What’s the casparian strip

Answer 24

Where cells contain a band of waterproof material called Suberin which runs around the cell wall- in endodermis

Question 25

Where is active transport used in the endodermis - root pressure

Answer 25

Cells in endodermis use active transport to pump mineral ions into the xylem- lowers water potential of xylem, triggering water to move into the xylem vessels by osmosis- root pressure

-active process requiring respiration

Question 26

What’s the surface of a leaf covered with

Answer 26

Waterproof layer called the waxy cuticle- reduces water loss from the surface of the leaf by evaporation

Question 27

What are the tiny pores on the lower surface of the leaf called

Answer 27

Stomata- open when the plant photosynthesises- CO2 in and O out.

Question 28

What are the surface of the cells in the leaf covered with

Answer 28

A thin layer of water-evaporates from surface of cells- internal leaf spaces contain a high concentration of water vapour.

-generally the level of water vapour in external air is relatively low - water vapour travels out of leaf

-this evaporation of water followed by diffusion of water out of the leaf is transpiration.

-conc of water vapour in cells starts to decrease, causes water to move by osmosis from adjacent cells, lowers water potential of these cells causing water to move into them, at some point this reaches the xylem, with water passing out of the xylem to adjacent cells.

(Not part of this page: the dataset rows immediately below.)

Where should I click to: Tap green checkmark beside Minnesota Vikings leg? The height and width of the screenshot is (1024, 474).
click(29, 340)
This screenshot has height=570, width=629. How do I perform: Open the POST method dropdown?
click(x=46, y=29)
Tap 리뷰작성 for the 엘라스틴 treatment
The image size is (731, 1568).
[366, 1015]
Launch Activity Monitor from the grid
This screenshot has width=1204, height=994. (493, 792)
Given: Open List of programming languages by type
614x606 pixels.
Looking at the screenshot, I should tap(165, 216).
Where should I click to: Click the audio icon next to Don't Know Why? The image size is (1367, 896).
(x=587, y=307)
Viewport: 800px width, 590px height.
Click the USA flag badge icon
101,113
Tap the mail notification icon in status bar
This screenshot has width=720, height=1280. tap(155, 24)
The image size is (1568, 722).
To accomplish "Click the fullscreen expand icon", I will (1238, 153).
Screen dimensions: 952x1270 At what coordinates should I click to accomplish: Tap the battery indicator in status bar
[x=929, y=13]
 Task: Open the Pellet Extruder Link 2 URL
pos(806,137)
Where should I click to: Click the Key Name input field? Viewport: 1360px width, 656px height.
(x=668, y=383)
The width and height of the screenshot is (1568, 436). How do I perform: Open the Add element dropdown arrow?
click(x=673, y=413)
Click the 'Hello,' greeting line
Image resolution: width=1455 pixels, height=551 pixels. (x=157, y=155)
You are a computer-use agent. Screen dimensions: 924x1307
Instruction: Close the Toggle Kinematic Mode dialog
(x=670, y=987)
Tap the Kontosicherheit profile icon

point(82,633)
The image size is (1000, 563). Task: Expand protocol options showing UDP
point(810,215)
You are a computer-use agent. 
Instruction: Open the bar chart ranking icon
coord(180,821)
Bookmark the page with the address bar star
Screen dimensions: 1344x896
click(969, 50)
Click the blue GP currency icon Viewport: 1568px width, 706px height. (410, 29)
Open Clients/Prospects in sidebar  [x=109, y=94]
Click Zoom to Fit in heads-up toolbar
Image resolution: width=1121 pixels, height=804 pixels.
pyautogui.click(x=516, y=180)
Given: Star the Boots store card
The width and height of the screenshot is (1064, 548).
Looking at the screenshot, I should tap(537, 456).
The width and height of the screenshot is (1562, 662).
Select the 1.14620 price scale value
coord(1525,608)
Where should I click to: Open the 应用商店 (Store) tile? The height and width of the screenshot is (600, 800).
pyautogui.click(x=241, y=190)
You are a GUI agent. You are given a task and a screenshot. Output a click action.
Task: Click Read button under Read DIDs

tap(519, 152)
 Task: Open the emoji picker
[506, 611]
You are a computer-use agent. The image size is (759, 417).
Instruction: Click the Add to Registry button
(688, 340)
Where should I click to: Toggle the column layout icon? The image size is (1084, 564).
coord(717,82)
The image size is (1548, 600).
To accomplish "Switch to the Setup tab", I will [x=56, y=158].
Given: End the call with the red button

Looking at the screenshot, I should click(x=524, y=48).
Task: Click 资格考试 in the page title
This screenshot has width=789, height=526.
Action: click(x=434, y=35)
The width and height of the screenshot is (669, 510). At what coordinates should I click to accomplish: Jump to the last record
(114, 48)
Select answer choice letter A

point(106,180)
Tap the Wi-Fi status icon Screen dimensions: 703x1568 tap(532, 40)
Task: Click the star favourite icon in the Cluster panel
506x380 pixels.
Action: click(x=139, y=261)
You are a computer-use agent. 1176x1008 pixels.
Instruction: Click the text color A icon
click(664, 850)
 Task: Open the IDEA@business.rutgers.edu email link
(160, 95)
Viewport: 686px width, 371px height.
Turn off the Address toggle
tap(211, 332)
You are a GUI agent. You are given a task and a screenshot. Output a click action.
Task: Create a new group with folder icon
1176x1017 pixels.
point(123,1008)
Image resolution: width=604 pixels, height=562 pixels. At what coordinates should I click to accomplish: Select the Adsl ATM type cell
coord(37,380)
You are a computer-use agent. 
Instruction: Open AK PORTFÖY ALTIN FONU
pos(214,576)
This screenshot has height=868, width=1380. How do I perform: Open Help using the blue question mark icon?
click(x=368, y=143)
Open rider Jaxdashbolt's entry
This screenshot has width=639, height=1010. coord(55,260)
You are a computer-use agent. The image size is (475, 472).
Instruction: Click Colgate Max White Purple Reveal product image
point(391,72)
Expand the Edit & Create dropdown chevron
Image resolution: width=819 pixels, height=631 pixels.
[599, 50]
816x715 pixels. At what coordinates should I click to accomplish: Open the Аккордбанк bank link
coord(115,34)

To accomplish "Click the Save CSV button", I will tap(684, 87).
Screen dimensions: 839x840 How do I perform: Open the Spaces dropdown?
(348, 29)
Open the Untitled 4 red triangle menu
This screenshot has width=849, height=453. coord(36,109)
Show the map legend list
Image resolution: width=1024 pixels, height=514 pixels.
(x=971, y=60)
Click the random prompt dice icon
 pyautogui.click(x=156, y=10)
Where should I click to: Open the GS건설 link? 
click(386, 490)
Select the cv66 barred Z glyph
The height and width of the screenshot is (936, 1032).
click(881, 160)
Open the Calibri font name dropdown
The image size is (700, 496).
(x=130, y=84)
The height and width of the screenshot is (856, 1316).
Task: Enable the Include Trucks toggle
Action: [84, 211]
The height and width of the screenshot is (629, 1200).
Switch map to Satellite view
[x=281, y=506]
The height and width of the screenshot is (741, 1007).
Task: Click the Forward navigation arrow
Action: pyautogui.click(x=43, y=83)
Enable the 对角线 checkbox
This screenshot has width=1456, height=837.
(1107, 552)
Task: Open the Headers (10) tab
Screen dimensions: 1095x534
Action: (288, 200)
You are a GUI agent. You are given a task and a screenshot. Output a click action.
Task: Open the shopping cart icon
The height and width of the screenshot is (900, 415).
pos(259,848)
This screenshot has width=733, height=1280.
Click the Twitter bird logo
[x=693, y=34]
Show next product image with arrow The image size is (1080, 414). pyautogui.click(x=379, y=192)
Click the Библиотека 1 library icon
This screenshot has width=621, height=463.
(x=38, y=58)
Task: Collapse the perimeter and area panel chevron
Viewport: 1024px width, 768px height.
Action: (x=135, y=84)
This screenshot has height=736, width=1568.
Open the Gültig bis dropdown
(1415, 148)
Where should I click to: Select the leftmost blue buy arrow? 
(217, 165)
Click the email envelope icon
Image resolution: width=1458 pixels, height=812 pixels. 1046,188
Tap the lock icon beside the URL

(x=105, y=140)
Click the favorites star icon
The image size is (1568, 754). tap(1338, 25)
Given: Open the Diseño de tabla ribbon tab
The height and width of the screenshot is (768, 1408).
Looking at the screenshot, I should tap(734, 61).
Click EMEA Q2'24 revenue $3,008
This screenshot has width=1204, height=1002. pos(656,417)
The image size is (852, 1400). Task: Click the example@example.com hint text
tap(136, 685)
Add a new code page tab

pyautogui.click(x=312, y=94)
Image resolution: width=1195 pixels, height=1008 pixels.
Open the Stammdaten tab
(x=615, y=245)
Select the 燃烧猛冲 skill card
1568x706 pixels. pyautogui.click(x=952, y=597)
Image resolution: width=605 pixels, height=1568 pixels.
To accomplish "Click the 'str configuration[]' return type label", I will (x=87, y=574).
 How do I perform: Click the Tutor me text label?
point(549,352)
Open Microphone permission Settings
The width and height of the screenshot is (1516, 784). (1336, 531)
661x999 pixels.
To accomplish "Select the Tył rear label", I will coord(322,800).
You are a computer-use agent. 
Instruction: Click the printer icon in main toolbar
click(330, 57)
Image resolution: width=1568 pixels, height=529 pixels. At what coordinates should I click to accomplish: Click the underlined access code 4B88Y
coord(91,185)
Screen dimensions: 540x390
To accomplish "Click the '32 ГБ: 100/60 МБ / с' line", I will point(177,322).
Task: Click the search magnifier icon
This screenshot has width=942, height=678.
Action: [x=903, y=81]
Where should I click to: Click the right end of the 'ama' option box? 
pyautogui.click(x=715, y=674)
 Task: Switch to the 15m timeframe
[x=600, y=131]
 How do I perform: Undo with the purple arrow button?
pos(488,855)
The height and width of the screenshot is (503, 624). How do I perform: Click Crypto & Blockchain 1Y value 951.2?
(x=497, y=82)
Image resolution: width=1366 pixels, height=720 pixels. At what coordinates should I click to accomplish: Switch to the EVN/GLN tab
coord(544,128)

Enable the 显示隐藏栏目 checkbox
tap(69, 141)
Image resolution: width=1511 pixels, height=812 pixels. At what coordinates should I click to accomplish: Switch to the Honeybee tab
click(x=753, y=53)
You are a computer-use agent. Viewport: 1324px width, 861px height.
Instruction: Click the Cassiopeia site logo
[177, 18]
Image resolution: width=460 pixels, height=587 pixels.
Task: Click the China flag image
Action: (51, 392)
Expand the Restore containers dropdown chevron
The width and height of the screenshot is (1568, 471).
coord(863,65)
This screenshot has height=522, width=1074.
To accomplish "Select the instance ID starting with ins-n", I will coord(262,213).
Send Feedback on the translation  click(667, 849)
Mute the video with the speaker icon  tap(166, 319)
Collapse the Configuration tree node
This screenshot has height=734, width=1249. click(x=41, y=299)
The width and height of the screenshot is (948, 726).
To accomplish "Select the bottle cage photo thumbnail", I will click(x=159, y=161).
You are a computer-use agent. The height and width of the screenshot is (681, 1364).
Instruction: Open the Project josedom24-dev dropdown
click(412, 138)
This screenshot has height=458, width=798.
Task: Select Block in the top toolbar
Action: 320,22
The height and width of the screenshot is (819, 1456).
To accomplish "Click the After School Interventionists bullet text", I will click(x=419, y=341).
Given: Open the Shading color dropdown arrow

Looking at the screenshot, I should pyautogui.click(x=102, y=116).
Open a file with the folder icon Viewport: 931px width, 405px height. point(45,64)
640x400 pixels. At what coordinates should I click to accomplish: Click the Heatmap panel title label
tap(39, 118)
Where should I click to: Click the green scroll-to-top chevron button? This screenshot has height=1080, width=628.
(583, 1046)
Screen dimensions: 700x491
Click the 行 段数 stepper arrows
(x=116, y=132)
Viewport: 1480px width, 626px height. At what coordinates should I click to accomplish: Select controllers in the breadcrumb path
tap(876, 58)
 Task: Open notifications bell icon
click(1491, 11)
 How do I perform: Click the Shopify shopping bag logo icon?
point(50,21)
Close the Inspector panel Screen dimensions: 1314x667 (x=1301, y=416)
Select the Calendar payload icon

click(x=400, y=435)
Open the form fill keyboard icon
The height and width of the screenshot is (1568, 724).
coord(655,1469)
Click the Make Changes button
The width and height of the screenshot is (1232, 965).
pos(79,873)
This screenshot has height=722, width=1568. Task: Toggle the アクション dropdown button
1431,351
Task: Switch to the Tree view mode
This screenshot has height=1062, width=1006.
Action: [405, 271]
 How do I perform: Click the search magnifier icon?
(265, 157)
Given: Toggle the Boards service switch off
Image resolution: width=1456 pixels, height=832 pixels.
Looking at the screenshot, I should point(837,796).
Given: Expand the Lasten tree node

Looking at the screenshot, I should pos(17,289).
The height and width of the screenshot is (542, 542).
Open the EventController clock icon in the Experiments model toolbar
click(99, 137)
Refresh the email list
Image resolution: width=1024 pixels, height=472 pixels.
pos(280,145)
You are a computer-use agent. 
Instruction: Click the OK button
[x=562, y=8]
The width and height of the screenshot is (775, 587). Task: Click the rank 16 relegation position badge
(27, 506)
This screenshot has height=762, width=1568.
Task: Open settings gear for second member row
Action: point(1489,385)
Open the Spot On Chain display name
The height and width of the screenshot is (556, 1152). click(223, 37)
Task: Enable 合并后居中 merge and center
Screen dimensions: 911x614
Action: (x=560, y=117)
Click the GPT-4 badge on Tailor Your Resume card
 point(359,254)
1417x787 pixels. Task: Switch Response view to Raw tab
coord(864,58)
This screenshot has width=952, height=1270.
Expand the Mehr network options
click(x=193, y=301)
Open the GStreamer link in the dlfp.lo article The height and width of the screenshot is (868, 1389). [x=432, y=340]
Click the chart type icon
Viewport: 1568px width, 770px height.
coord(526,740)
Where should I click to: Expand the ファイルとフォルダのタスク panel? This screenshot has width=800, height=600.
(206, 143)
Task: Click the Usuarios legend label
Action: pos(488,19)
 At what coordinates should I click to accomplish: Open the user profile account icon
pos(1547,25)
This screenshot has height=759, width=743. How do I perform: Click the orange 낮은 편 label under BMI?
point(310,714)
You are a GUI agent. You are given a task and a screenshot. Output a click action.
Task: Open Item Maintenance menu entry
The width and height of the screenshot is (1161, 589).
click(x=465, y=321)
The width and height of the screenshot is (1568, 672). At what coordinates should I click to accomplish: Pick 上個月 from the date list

-so when transpiration is taking place water is continually being pulled out the xylem vessels

Question 29

What is tension

Answer 29

-when transpiration is taking place water is continually being pulled out the xylem vessels- this pulling effect is tension.

Question 30

What’s the transpiration stream

Answer 30

The movement of water from the roots, up the xylem and out of the leaf

Question 31

What can water also form hydrogen bonds to- adhesion

Answer 31

Molecules in the xylem vessel walls like carbohydrates- adhesion.

Question 32

Effect of cohesion and adhesion-capillary action

Answer 32

Water can move up very thin tubes against the force of gravity - water moves up xylem vessels by capillary action to replace water lost by the xylem vessels.

Question 33

What is transpiration pull

Answer 33

water moves up xylem vessels by capillary action to replace water lost by the xylem vessels.

Question 34

What’s the whole process of transpiration called

Answer 34

Cohesion-tension theory

Question 35

Two pieces of evidence which support the cohesion tension theory

Answer 35

• If a plant stem is cut, then air is sucked into the xylem, suggesting xylem vessels are under tension. However the air prevents cohesion between the water molecules, so water movement stops.

-If we measure the diameter of a tree trunk we can see that this reduces when transpiration is at its maximum, this supports the idea that transpiration pull is generating a negative pressure or tension in the xylem.